EXTRACTED MATERIAL:
= = = = = = =

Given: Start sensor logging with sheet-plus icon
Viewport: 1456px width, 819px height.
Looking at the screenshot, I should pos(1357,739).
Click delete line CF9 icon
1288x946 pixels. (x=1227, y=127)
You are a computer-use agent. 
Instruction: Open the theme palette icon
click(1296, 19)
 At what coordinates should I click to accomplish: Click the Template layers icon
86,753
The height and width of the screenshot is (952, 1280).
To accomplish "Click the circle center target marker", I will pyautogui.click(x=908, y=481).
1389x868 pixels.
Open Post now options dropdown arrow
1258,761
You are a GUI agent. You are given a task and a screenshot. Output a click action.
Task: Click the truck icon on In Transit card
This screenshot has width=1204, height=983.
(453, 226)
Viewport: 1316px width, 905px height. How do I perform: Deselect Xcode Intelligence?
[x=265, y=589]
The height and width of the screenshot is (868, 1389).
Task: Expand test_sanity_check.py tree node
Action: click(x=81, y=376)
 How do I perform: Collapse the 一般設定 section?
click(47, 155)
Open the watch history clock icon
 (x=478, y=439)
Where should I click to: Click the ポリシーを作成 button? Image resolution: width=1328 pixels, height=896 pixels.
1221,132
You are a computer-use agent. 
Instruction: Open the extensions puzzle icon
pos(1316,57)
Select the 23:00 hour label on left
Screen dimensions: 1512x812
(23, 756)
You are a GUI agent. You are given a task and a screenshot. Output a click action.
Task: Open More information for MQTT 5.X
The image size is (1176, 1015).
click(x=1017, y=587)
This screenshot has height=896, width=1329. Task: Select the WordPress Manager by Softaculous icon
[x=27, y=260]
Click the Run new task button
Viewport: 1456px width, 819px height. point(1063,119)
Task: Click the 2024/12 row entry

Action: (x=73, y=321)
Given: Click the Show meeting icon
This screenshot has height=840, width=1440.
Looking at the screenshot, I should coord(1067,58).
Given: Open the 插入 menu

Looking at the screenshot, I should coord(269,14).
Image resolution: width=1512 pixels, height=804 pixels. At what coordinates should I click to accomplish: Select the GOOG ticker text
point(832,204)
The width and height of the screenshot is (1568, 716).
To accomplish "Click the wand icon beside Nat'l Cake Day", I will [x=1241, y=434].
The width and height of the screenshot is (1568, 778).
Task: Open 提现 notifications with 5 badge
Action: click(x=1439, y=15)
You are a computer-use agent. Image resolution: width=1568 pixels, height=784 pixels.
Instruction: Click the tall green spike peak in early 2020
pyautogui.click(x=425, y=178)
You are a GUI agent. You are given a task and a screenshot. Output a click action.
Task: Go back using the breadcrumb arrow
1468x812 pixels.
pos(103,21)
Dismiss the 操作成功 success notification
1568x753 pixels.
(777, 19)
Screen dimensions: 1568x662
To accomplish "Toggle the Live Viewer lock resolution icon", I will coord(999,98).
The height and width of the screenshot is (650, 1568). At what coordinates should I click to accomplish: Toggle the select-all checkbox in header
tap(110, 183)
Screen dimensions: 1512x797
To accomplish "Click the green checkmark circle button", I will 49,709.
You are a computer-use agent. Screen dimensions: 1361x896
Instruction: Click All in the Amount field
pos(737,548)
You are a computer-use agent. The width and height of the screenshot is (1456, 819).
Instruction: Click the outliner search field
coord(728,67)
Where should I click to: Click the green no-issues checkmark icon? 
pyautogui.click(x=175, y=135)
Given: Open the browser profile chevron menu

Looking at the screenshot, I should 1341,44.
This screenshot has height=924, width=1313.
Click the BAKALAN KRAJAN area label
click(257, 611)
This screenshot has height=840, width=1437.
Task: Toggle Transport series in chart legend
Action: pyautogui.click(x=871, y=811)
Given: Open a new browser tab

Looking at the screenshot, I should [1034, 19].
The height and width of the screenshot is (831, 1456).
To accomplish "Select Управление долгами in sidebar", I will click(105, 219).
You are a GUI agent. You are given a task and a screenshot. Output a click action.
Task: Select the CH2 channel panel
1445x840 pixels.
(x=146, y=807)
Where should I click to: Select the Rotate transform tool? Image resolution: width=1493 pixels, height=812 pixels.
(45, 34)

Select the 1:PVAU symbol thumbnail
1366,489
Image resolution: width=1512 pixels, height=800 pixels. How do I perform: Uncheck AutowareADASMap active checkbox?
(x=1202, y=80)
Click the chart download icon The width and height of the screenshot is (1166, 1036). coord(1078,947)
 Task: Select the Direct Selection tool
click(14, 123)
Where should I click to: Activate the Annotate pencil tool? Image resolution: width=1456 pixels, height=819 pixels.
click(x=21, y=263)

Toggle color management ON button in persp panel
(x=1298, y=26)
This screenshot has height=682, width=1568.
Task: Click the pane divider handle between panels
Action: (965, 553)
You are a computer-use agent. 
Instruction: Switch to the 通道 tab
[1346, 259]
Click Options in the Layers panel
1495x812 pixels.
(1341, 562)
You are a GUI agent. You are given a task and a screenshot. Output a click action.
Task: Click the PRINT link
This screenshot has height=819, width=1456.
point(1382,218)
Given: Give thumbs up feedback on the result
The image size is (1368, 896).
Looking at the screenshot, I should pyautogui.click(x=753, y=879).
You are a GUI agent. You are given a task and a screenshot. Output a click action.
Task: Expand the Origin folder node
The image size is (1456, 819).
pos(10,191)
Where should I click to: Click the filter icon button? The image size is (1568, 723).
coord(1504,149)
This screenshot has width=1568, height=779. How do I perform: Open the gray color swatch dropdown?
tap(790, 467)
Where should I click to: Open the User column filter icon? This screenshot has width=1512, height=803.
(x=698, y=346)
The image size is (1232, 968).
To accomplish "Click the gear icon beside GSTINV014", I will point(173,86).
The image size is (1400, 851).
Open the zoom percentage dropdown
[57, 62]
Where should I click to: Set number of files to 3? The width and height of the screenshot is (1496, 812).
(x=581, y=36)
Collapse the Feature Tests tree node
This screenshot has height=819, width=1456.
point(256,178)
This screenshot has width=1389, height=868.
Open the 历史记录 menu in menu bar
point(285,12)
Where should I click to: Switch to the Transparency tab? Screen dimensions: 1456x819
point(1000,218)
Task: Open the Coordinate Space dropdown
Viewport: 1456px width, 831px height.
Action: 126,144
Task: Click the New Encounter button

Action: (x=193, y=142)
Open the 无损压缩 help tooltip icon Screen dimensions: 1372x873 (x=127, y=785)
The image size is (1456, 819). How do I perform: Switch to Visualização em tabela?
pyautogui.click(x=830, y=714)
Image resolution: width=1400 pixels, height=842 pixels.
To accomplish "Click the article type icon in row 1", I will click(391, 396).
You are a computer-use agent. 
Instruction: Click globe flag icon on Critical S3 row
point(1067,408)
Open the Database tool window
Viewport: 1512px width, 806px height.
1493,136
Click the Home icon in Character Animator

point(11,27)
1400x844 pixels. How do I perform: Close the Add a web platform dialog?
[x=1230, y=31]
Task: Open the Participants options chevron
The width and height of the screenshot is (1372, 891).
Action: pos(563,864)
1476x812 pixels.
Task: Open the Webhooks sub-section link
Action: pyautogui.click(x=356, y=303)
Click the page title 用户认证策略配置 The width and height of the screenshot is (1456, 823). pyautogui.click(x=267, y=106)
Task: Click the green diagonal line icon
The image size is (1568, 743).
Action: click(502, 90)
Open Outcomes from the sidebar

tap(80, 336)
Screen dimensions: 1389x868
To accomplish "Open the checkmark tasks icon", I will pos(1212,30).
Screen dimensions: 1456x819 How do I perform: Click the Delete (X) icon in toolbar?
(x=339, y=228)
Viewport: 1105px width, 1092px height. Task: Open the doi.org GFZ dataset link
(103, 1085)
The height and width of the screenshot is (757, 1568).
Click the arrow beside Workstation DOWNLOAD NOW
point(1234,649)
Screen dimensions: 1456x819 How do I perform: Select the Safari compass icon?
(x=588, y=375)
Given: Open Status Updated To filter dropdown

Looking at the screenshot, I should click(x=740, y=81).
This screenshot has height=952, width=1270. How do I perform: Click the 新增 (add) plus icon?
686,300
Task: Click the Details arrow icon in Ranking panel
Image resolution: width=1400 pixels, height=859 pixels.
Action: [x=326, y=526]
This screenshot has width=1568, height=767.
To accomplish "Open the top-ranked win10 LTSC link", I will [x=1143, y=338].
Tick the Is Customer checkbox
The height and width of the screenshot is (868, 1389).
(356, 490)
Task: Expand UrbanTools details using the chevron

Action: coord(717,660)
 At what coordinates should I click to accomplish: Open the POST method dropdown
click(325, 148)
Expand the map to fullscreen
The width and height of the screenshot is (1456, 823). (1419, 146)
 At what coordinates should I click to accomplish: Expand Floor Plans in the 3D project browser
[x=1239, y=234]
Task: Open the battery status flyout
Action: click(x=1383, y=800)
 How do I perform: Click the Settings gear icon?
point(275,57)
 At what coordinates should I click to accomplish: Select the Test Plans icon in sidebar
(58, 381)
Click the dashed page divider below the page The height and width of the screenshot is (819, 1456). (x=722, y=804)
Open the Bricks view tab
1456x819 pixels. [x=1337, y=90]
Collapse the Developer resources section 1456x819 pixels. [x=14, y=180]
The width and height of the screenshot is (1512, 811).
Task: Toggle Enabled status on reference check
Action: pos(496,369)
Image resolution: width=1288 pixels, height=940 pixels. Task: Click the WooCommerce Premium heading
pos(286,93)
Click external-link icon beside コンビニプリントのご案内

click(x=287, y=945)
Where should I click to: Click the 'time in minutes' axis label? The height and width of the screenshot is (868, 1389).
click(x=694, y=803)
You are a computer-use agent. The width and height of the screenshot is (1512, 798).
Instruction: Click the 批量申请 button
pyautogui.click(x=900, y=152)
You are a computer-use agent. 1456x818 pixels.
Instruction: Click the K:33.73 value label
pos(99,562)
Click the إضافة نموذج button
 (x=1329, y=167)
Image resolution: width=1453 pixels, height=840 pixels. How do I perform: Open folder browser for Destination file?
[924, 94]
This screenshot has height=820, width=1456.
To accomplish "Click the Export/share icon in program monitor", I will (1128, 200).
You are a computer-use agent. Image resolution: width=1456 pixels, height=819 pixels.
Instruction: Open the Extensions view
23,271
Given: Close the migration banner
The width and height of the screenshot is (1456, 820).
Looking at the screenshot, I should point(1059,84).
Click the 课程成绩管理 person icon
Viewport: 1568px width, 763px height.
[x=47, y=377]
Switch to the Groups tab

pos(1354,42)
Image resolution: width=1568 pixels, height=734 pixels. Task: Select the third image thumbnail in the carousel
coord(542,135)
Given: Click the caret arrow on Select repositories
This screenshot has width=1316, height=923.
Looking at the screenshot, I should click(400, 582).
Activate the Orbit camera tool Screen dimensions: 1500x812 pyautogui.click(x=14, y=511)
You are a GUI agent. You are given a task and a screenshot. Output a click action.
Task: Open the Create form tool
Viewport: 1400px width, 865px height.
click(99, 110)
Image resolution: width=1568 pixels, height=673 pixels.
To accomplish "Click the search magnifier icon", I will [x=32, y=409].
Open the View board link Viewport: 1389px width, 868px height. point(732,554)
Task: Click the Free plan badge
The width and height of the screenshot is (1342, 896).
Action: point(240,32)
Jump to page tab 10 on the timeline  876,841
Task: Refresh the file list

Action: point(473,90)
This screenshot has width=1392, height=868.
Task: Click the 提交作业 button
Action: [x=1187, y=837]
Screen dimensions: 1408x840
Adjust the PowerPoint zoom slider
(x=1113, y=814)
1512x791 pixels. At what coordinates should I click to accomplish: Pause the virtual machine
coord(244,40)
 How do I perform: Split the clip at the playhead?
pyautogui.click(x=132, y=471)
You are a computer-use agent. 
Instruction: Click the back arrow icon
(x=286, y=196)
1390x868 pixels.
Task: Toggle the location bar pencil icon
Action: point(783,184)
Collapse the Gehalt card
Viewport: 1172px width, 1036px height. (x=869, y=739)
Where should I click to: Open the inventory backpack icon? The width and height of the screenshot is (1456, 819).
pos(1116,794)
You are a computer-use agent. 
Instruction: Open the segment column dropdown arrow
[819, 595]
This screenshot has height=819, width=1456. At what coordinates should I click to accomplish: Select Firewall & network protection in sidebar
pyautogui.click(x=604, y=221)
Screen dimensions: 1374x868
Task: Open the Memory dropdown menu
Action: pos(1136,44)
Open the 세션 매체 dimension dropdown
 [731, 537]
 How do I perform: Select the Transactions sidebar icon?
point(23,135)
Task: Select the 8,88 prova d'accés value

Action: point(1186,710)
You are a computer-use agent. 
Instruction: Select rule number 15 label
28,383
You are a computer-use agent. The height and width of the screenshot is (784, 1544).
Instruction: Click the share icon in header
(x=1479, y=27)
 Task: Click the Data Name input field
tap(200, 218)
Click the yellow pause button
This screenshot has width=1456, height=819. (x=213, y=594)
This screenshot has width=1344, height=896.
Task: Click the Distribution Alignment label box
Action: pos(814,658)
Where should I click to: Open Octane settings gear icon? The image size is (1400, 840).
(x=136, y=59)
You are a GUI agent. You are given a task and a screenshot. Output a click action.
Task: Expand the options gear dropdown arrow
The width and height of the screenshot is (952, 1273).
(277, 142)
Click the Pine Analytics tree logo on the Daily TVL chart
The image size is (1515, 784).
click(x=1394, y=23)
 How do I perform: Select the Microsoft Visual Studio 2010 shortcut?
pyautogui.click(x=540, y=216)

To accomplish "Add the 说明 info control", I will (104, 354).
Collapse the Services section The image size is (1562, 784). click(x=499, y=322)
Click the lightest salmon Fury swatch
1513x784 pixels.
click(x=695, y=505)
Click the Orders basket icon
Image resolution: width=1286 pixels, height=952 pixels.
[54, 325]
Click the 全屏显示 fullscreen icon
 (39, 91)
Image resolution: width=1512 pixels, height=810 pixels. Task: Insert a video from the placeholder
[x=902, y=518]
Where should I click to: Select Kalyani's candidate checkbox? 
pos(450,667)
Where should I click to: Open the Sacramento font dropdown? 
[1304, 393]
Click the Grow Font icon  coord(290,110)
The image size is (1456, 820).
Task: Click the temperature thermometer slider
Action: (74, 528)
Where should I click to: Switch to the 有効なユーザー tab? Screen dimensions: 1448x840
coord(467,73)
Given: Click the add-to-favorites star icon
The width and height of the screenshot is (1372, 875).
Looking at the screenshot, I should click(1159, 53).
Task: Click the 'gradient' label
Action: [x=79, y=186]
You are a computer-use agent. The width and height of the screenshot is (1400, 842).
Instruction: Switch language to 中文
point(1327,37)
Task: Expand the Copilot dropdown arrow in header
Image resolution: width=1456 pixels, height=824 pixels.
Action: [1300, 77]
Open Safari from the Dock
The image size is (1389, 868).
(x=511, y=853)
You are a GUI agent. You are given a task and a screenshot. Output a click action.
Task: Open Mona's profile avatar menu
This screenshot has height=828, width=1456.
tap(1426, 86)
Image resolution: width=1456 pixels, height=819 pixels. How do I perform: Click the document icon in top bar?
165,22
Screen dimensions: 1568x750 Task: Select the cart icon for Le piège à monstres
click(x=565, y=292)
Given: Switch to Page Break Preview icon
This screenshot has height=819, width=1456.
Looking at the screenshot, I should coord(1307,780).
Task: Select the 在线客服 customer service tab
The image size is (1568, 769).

= = = = = = =

WHAT YOU SHOULD DO:
Copy every line from the entries that contains the word "circle".

ANSWER FOR THE TASK:
To accomplish "Click the circle center target marker", I will pyautogui.click(x=908, y=481).
To accomplish "Click the green checkmark circle button", I will 49,709.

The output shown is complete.